We continue observing the recent passing of Port Oneida/ Glen Arbor favorite son Leonard Thoreson with a series based on him and his home farm along Thoreson Road. Leonard contributed many hours of oral history interviews and a family photograph collection—all now preserved in the Preserve Historic Sleeping Bear Online Archive. The following is adapted from the chapter on the Thoreson Farm in “A Port Oneida Collection,” produced by Tom Van Zoeren in partnership with Preserve Historic Sleeping Bear.
Leonard and Pal pose here north of the house. Note the scraggly lilacs—”That’s after we had the goat. He trimmed, ate every last lilac way up there. Oh, he really trimmed them off. Somebody told Dad that if you have a goat with your sheep, it will keep the dogs away. Well, you couldn’t keep the darn thing in the sheep pen!”

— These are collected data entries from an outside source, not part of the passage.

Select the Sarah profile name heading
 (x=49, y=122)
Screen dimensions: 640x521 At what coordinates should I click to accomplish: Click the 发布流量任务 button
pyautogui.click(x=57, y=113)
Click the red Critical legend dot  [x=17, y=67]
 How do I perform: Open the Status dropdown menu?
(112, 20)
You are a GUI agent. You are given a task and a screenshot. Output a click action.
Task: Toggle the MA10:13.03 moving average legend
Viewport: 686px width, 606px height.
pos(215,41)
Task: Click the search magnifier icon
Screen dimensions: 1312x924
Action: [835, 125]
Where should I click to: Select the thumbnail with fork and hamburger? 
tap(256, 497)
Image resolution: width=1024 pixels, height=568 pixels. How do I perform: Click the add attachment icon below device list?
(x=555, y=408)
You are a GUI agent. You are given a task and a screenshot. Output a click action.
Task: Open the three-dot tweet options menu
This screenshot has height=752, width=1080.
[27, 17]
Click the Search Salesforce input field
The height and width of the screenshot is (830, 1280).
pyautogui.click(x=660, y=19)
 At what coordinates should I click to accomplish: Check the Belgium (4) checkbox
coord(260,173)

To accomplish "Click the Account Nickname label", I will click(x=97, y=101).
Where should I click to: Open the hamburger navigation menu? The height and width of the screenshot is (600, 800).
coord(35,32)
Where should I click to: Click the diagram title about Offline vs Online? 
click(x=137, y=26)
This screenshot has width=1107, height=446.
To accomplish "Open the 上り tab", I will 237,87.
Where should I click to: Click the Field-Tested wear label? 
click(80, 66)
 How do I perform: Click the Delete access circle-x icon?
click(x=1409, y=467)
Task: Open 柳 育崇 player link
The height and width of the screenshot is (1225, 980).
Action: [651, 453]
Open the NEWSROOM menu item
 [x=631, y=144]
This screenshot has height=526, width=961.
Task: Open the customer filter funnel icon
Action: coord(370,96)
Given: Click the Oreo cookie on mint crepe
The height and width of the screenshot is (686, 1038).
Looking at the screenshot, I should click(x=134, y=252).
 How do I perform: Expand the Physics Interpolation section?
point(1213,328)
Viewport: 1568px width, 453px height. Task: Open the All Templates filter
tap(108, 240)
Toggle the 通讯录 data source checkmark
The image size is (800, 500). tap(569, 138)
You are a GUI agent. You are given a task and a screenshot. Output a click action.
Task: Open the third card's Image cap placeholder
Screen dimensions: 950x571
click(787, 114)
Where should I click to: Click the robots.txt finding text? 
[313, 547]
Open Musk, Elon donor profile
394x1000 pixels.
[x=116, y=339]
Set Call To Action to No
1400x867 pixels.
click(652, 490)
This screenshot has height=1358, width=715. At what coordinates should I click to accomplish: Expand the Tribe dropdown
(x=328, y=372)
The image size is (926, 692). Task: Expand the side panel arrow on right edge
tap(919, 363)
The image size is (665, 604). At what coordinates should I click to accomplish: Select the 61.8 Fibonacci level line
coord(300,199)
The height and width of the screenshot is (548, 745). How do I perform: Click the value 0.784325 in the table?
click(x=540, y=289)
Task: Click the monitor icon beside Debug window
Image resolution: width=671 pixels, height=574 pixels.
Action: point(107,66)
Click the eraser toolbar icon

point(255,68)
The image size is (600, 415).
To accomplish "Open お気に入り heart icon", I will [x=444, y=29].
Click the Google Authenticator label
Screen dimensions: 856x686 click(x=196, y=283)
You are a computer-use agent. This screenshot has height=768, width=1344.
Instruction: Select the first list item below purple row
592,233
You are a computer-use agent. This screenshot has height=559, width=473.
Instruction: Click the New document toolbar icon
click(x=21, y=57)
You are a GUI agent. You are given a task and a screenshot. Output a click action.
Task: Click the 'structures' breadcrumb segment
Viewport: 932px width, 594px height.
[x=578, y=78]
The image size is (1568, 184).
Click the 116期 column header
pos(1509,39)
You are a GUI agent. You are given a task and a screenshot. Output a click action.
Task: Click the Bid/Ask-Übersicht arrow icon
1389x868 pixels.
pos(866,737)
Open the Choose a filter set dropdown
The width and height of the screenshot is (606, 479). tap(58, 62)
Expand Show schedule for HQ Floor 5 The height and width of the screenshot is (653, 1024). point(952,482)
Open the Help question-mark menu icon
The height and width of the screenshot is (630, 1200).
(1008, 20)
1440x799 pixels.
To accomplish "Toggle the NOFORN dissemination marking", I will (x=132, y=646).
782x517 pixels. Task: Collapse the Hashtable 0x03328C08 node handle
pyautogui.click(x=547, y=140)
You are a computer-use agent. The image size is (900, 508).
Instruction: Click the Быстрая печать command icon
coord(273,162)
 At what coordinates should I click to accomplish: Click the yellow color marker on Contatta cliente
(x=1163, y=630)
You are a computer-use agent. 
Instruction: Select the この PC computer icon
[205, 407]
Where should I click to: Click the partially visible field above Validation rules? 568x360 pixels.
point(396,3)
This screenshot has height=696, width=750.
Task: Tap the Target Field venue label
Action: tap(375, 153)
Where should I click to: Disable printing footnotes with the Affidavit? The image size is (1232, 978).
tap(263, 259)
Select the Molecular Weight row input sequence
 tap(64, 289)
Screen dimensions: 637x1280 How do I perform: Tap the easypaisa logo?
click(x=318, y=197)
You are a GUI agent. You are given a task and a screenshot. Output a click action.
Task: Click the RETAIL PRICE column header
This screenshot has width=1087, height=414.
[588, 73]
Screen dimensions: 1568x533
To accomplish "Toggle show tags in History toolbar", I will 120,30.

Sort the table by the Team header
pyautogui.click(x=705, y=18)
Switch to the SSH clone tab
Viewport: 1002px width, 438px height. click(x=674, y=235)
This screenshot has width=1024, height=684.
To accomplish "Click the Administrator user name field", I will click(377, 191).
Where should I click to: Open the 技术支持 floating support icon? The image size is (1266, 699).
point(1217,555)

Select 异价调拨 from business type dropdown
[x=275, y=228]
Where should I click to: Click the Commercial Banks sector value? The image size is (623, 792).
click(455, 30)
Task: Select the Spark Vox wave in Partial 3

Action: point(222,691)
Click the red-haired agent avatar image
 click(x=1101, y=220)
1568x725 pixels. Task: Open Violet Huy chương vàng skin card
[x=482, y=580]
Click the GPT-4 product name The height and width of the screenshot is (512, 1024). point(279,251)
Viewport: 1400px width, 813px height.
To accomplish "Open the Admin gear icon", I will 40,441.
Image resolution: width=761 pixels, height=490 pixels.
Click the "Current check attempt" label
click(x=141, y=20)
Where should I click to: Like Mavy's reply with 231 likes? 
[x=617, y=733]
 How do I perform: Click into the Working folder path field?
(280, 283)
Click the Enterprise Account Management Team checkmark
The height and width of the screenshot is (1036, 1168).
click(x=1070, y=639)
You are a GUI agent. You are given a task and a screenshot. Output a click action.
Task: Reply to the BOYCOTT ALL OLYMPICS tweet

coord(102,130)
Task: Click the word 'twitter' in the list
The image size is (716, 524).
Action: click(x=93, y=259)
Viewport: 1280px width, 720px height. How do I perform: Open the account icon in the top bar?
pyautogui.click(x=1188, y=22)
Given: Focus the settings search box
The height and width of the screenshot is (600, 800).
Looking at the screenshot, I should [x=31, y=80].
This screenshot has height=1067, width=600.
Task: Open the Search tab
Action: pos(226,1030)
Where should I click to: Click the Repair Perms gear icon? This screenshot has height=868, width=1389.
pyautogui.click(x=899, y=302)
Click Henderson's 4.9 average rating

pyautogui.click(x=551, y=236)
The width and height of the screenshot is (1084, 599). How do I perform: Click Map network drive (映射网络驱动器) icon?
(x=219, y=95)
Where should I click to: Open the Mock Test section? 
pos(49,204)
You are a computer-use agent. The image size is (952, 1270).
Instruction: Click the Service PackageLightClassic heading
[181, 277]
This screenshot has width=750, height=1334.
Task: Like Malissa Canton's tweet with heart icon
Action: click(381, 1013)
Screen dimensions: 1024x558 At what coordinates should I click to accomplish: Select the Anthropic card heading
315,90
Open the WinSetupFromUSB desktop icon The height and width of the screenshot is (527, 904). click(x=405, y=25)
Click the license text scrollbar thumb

Keeping up with the goat and all the rest of the farm tasks kept the Thoreson kids busy. “My dad’s family, they weren’t into hunting or fishing — none of that. We worked.” As they grew, the kids took on different jobs. First, when you got big enough, you fed the chickens and gathered the eggs. Then when you got bigger, you’d carry wood, cut and split it, and so on. “We didn’t have to run around for exercise, we got all we needed right there.”